=== Source data ===
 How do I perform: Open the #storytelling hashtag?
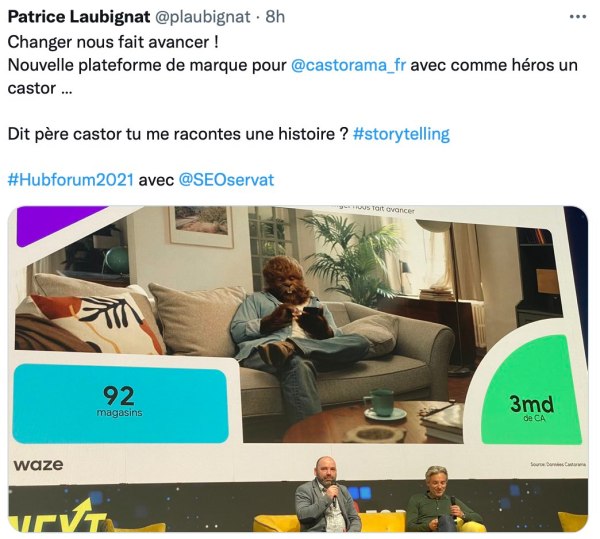click(401, 134)
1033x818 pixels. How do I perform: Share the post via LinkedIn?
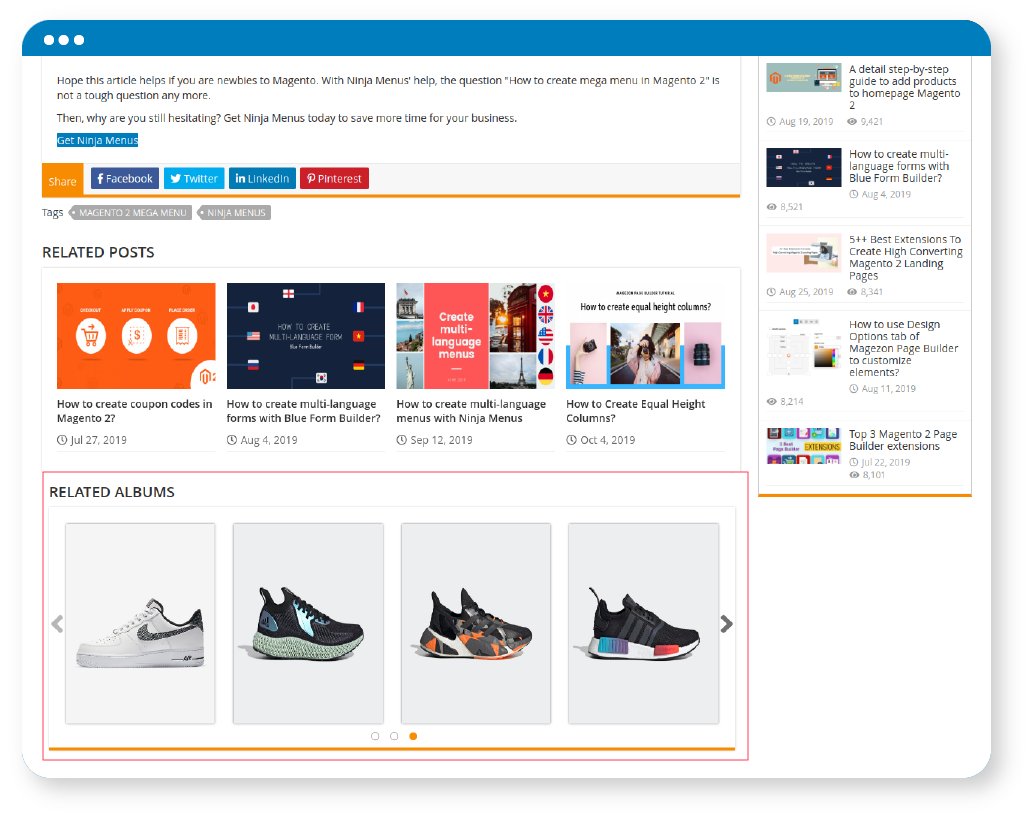click(261, 178)
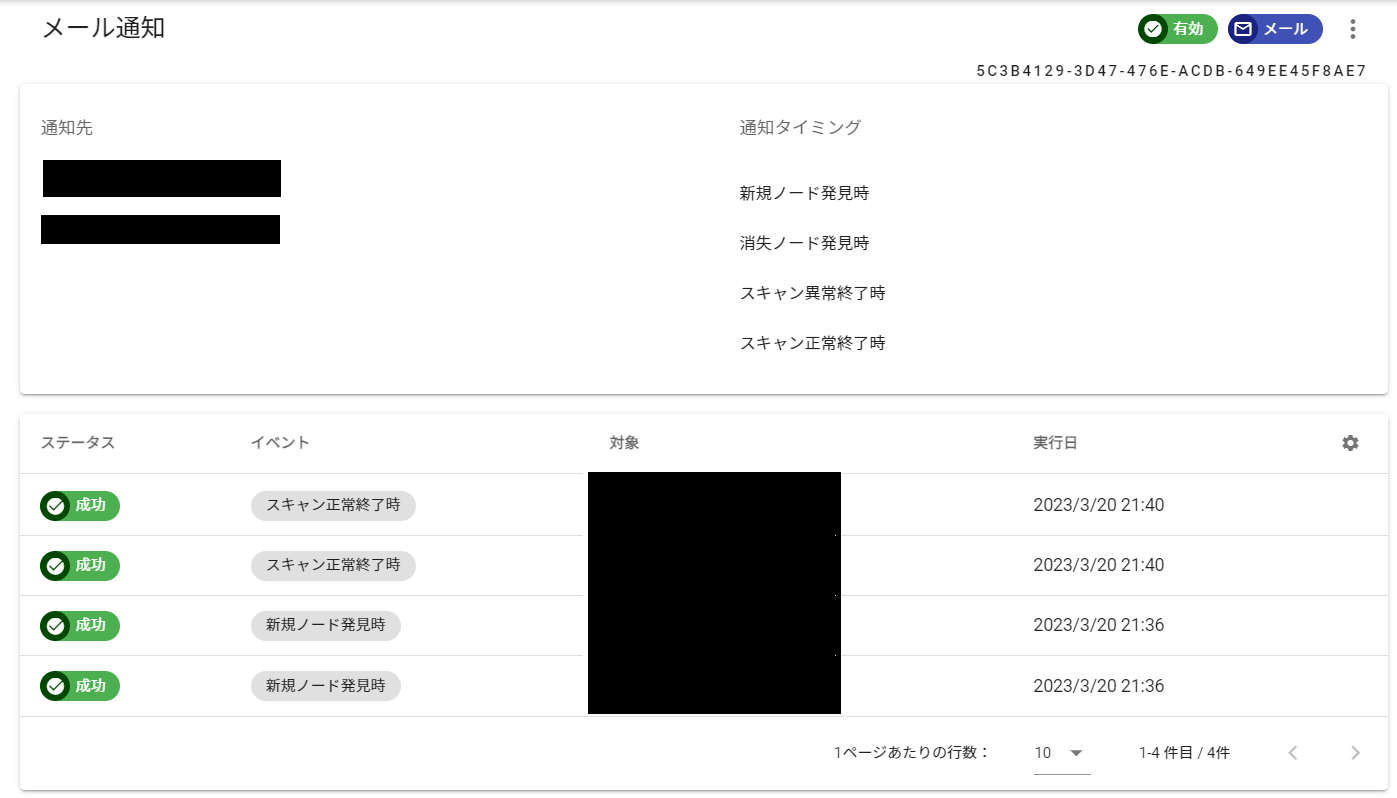
Task: Click last 新規ノード発見時 event chip
Action: [x=325, y=686]
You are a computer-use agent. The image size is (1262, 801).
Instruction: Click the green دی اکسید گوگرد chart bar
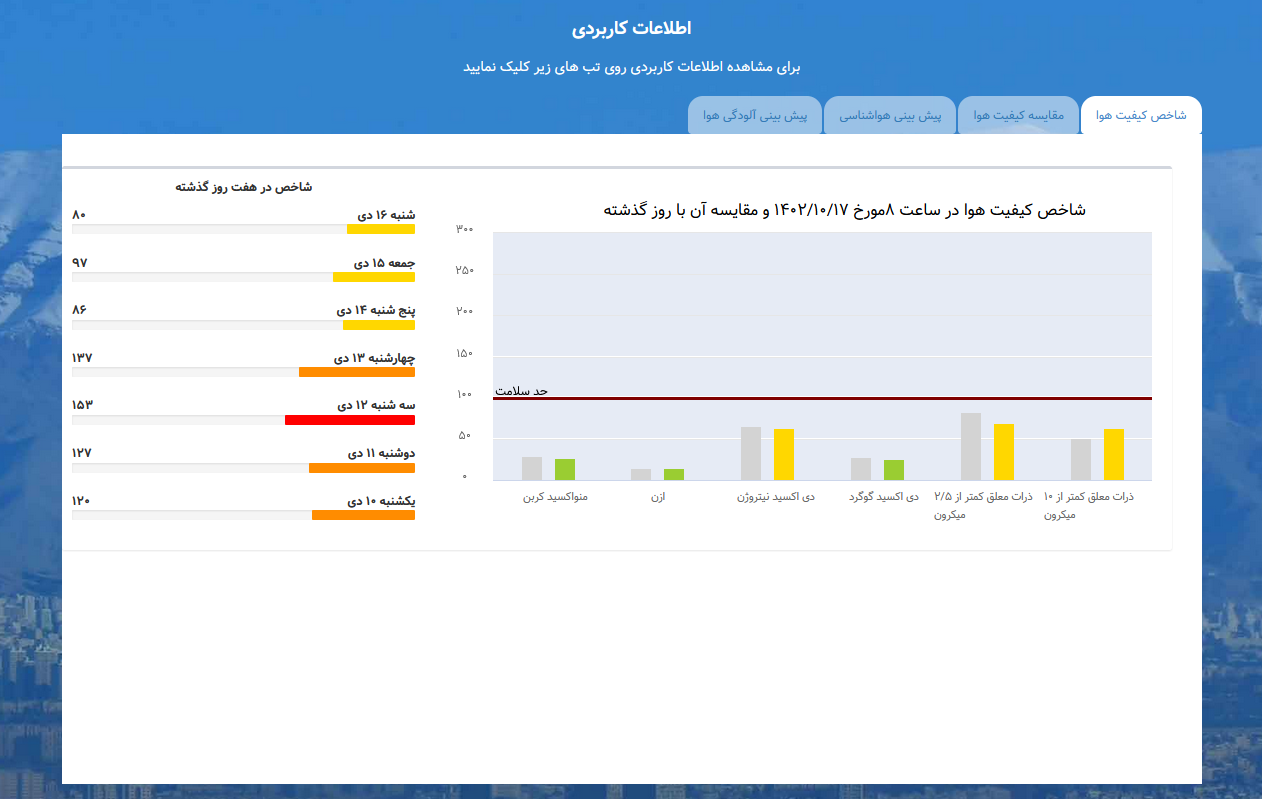click(x=894, y=470)
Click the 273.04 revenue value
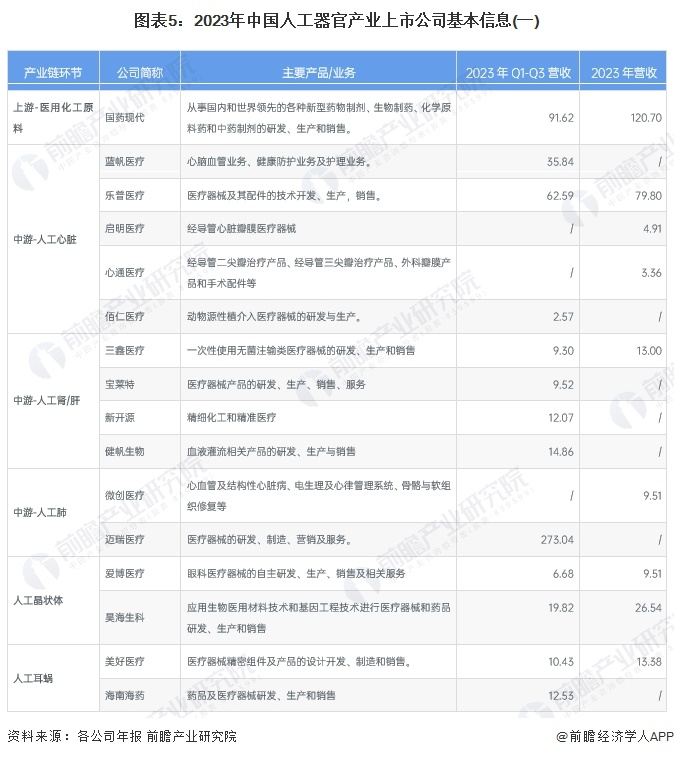 [557, 539]
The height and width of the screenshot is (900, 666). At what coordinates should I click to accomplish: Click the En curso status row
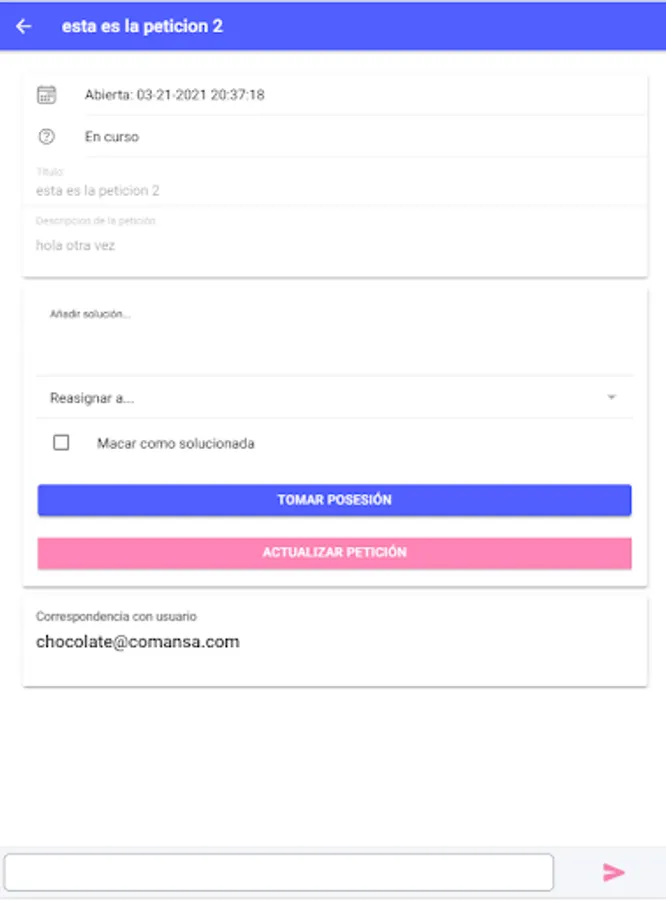pos(112,137)
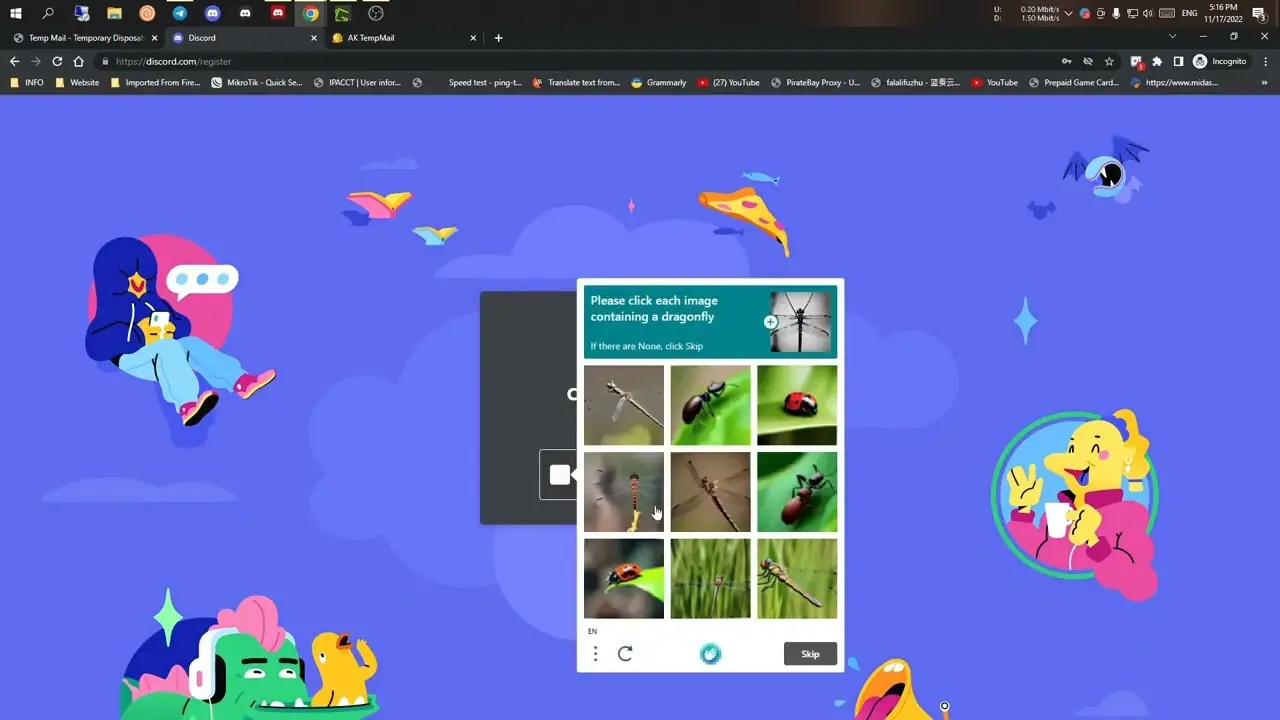Open Telegram from the taskbar

point(180,13)
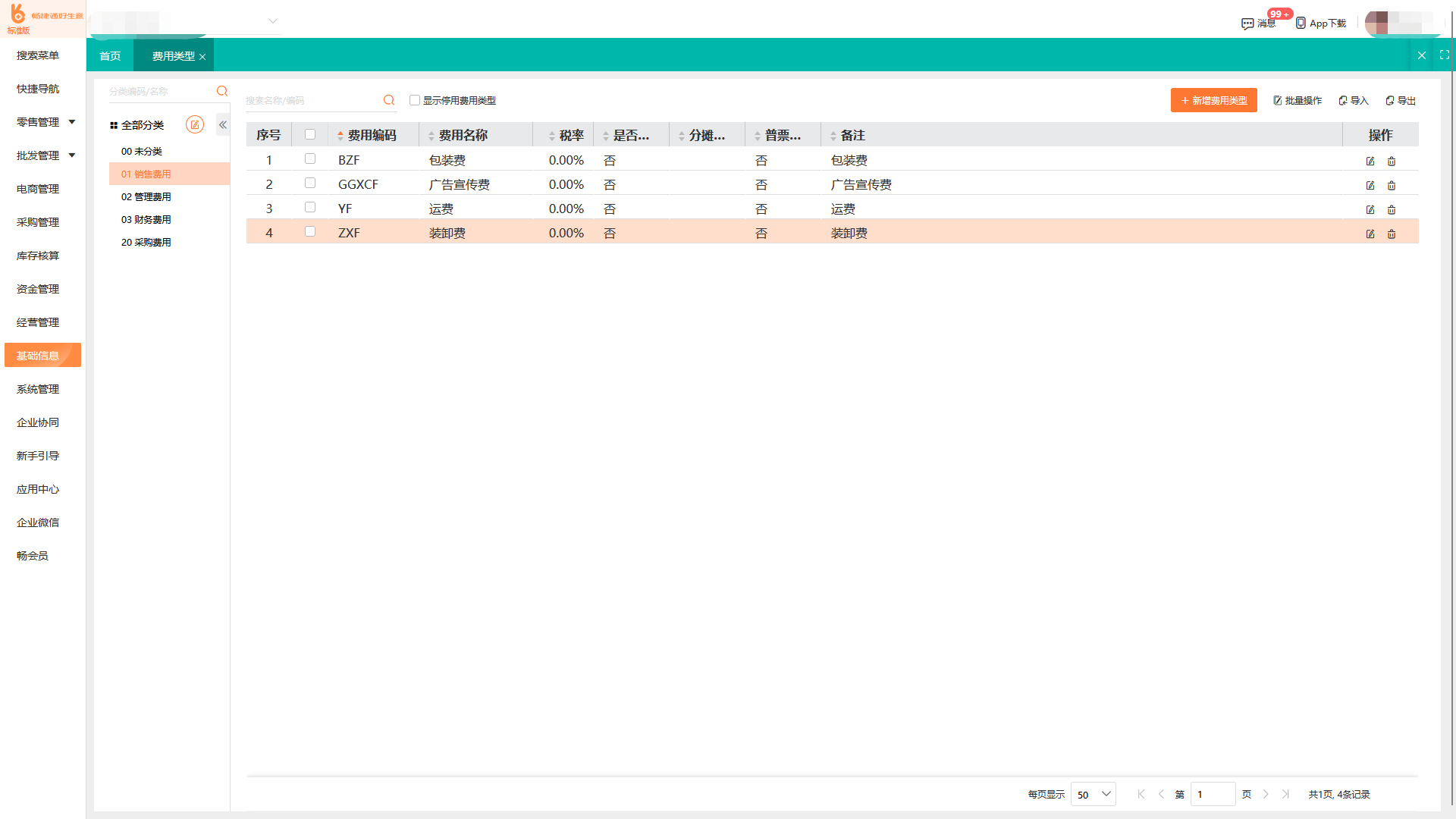Click the export icon button
Viewport: 1456px width, 819px height.
click(x=1400, y=99)
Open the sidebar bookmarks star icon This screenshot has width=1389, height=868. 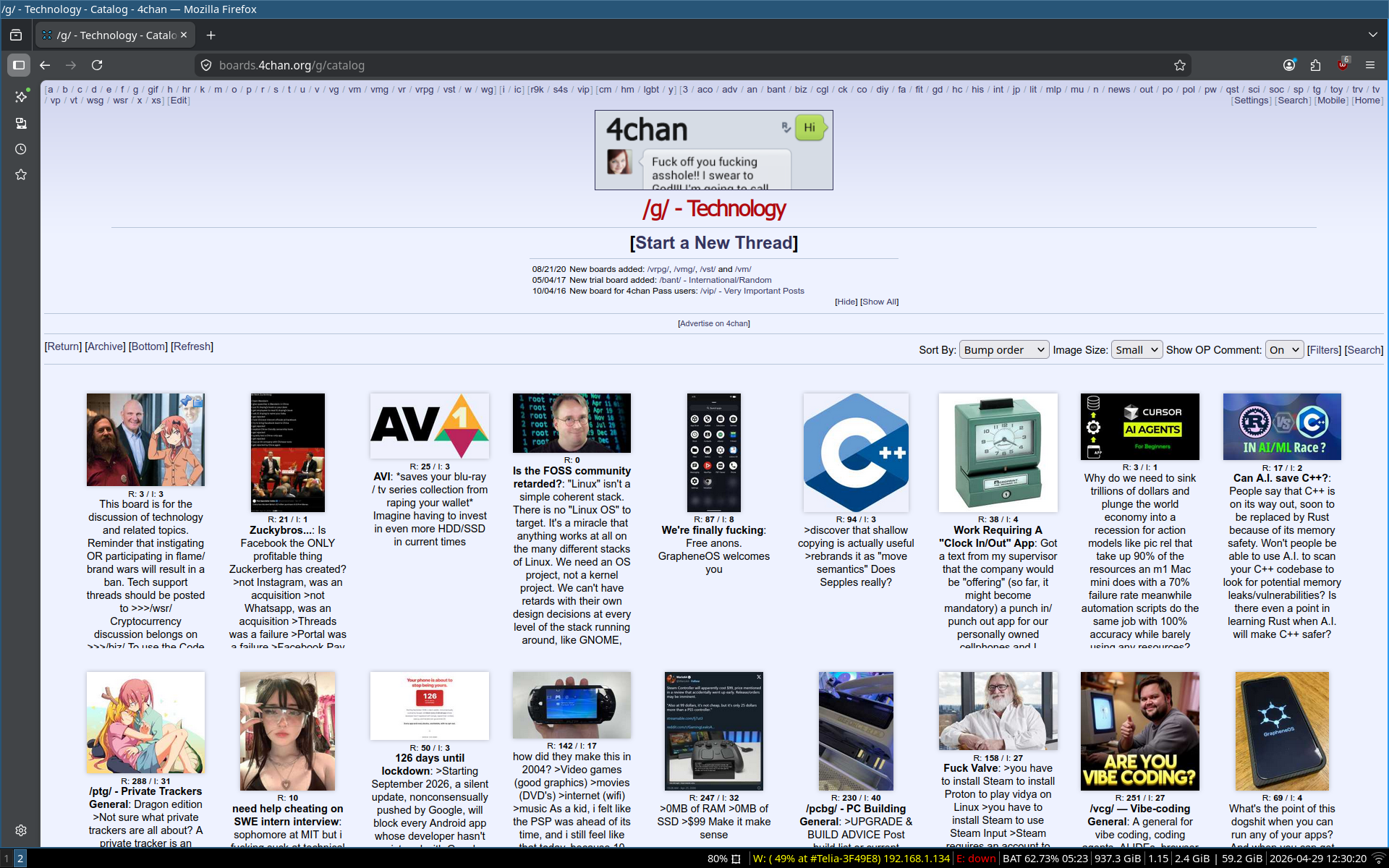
===
Return every item above word for word, leaving out the pictures.

*Solution below*
 How do I perform: Open the #storytelling hashtag?
click(401, 134)
1033x818 pixels. How do I perform: Share the post via LinkedIn?
click(261, 178)
Task: Click last 新規ノード発見時 event chip
Action: [x=325, y=686]
You are a computer-use agent. The image size is (1262, 801).
Instruction: Click the green دی اکسید گوگرد chart bar
click(x=894, y=470)
Click the 273.04 revenue value
 [557, 539]
The height and width of the screenshot is (900, 666). At what coordinates should I click to accomplish: Click the En curso status row
pos(112,137)
Open Telegram from the taskbar

point(180,13)
Click the export icon button
Viewport: 1456px width, 819px height.
click(x=1400, y=99)
Open the sidebar bookmarks star icon This screenshot has width=1389, height=868. 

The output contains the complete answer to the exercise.